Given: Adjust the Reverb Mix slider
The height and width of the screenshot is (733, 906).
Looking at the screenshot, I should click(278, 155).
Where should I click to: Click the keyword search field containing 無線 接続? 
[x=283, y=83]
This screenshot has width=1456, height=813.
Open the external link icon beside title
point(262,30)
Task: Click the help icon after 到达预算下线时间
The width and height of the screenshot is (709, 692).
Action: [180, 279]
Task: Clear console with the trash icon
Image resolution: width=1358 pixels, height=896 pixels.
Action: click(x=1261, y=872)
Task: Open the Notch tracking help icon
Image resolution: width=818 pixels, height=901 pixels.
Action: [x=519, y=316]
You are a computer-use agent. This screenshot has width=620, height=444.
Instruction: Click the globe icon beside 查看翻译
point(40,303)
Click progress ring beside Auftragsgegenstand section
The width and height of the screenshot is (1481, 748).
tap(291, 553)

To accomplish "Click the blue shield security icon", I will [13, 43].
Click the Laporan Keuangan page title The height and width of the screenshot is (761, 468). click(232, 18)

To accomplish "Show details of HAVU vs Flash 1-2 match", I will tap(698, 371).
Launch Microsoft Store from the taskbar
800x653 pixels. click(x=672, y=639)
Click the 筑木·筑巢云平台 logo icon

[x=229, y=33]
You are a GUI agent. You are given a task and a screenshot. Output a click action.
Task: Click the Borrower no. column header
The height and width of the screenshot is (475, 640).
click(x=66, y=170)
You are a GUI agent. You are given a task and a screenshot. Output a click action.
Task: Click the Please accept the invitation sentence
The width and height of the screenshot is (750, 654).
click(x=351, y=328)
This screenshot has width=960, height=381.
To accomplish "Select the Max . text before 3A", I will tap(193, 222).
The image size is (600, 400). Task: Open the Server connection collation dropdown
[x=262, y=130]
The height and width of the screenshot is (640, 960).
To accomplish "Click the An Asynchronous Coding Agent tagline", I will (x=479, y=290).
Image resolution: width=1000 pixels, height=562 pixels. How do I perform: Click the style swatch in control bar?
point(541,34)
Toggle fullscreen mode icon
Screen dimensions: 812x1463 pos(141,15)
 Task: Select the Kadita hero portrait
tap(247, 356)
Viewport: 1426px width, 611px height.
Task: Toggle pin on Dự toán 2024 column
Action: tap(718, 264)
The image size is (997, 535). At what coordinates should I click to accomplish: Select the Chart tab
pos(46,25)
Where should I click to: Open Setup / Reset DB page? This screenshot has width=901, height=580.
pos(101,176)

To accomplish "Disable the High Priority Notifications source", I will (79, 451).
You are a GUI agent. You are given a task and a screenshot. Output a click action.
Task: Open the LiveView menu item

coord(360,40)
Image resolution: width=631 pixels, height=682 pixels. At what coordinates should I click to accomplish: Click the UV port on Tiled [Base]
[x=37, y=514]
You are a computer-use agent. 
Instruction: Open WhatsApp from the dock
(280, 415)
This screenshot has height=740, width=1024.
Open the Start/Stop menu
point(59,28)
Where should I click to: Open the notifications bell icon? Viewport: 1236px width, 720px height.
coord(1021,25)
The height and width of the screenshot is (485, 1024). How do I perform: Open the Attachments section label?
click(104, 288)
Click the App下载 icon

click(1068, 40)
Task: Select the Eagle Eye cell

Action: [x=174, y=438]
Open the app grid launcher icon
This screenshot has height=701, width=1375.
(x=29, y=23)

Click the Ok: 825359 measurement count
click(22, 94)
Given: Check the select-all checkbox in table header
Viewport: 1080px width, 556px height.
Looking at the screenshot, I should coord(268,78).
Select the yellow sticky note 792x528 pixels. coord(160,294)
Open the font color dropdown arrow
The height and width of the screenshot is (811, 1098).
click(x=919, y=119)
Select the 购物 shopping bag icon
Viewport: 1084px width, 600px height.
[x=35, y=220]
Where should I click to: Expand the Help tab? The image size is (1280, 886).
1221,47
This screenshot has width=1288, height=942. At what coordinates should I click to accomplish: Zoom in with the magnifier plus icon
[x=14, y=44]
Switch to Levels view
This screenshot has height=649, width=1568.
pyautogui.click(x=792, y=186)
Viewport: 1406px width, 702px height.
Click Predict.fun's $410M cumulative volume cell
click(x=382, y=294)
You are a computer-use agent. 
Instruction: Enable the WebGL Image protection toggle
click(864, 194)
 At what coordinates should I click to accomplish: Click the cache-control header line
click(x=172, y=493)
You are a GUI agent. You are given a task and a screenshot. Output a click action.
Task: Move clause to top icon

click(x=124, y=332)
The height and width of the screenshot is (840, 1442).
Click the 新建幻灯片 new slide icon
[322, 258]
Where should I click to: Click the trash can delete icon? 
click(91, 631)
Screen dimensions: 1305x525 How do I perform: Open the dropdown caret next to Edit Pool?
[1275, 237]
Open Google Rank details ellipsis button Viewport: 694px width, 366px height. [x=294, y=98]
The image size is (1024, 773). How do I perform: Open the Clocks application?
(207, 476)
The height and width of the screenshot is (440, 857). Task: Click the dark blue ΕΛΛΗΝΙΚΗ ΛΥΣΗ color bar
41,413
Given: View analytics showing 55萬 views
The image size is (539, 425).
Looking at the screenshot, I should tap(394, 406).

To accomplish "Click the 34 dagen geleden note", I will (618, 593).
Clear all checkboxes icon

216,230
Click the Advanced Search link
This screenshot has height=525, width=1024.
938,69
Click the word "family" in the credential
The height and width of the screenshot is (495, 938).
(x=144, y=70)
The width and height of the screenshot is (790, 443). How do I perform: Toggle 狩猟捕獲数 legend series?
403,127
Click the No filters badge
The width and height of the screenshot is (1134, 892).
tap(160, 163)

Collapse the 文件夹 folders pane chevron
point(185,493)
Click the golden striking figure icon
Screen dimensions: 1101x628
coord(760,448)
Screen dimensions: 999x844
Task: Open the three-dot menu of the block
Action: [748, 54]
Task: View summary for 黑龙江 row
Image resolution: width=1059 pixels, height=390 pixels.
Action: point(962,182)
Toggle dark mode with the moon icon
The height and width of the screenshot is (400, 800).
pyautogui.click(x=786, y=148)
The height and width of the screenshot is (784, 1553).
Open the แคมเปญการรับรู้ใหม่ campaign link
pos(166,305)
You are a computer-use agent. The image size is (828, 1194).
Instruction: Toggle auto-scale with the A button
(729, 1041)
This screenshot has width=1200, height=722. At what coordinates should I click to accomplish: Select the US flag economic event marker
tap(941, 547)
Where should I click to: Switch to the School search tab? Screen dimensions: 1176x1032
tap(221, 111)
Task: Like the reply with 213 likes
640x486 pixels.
+--
Reproduce exactly the first line of the listing and every line after it, through the one containing "Task: Clear console with the trash icon". Nothing else belongs in the output.

Given: Adjust the Reverb Mix slider
The height and width of the screenshot is (733, 906).
Looking at the screenshot, I should click(278, 155).
Where should I click to: Click the keyword search field containing 無線 接続? 
[x=283, y=83]
This screenshot has width=1456, height=813.
Open the external link icon beside title
point(262,30)
Task: Click the help icon after 到达预算下线时间
The width and height of the screenshot is (709, 692).
Action: [180, 279]
Task: Clear console with the trash icon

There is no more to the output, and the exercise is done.